The benefits of vertical farming are many, explained West Grow Farm’s Ann Philpott. Philpott, managing partner of West Grow, was one of the recipients of AFSC’s 2023 Women in Ag award for her support of women in agriculture.

“(Vertical farming) significantly reduces the amount of land space and water used compared to traditional farming methods,” said Philpott. “As we are not subjected to normal environmental variations, we can grow all year round. It also eliminates the need for chemicals and pesticides.”

Additionally, West Grow Farms uses a closed-loop growing system where they reuse any water not immediately needed by the plants. According to their website,, this means they use approximately 95 per cent less water than a conventional farm, with a 142 gram produce package using only 1.46 litres of water from seed to harvest.

Getting started

West Grow Farms was established in 2016 and is entirely staffed by women. For the first three years, the focus was on building, testing and crop research and the first store sales took place in March 2019.

“We saw the need for quality, year-round produce … free from chemicals and contaminations,” said Philpott.

“The crop yield is nutritionally better and faster growing. No chemicals, pesticides or soil are used so the product is clean and ready to eat. As a result, it has a very long shelf life.”

Image of West Grow Farms Inc.'s romaine lettuce packaging
Photo provided by West Grow Farms Inc.

The produce is also grown close to its end consumers, giving them access to the freshest possible product when compared to other lettuces which may travel thousands of kilometres before reaching a plate.

“We have a very hands-on relationship with our customers and deliver direct from farm to store so the product is always fresh.”

Over the years, West Grow Farms has streamlined its crop production, so they only produce crops with the best yield and that are the most desired by their customers. Today, their products include green leaf lettuce, mixed lettuce which includes red/green leaf, open head, and red/ green romaine lettuce, and green and red romaine lettuce.

Building for the future

Demand for their products is strong, and a couple of expansion projects are underway this year.
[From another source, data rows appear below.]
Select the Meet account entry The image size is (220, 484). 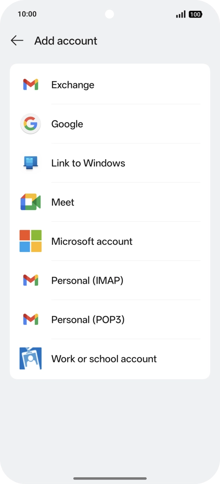pos(110,202)
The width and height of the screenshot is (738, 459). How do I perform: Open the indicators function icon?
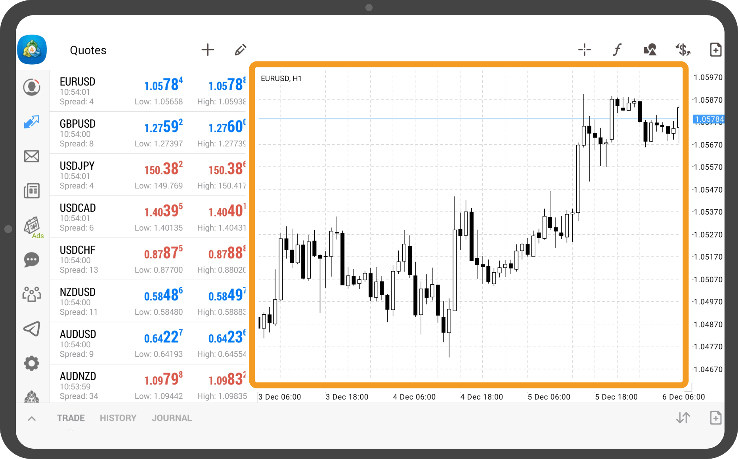pos(617,50)
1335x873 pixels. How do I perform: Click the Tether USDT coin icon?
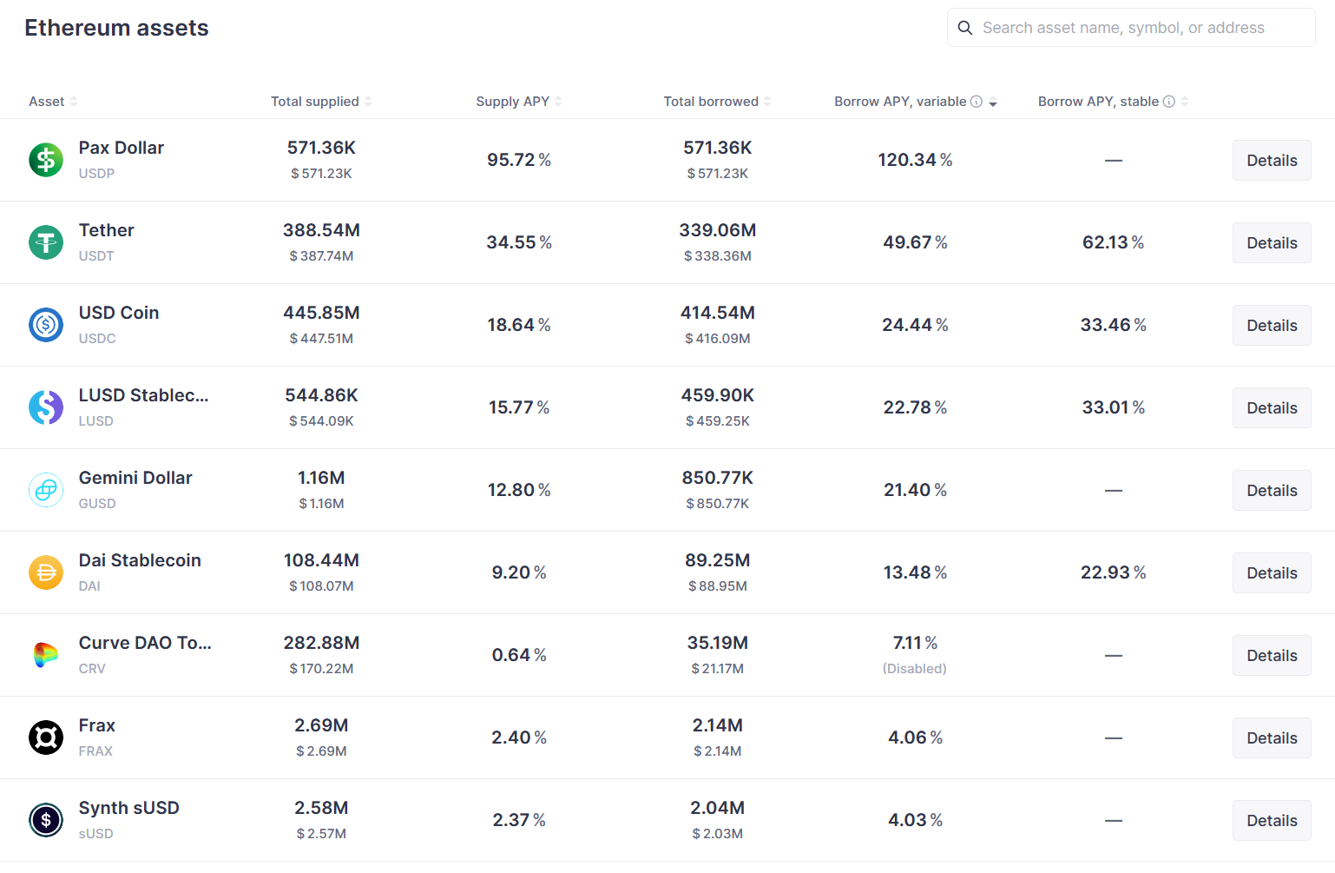46,242
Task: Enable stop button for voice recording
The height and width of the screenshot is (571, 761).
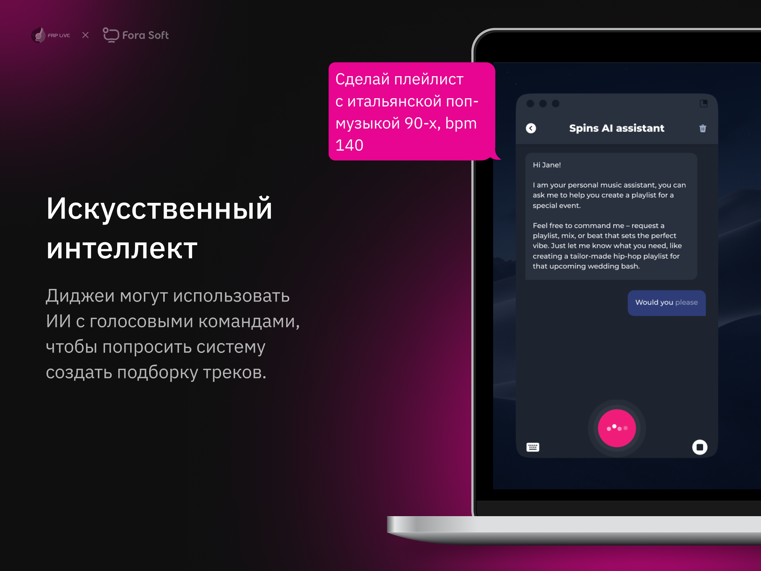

Philpott said they are planning to expand by 150 per cent by the end of August, with another 100 per cent expansion by the end of 2023.

In addition to building a thriving business, Philpott is also working to nurture and develop women in agriculture. Philpott said that as more and more industries are recognizing that women are resilient, motivated and intelligent, we will see women’s strengths highlighted and celebrated.

“As women, our ability to ask for guidance and lift each other up is what I believe will lead to a balanced agriculture workforce over time,” said Philpott. “This is what I encourage from our 100 per cent female staff.

“Strong women surrounded by strong women will always be an asset to any industry … including something new and innovative like controlled environment agriculture.”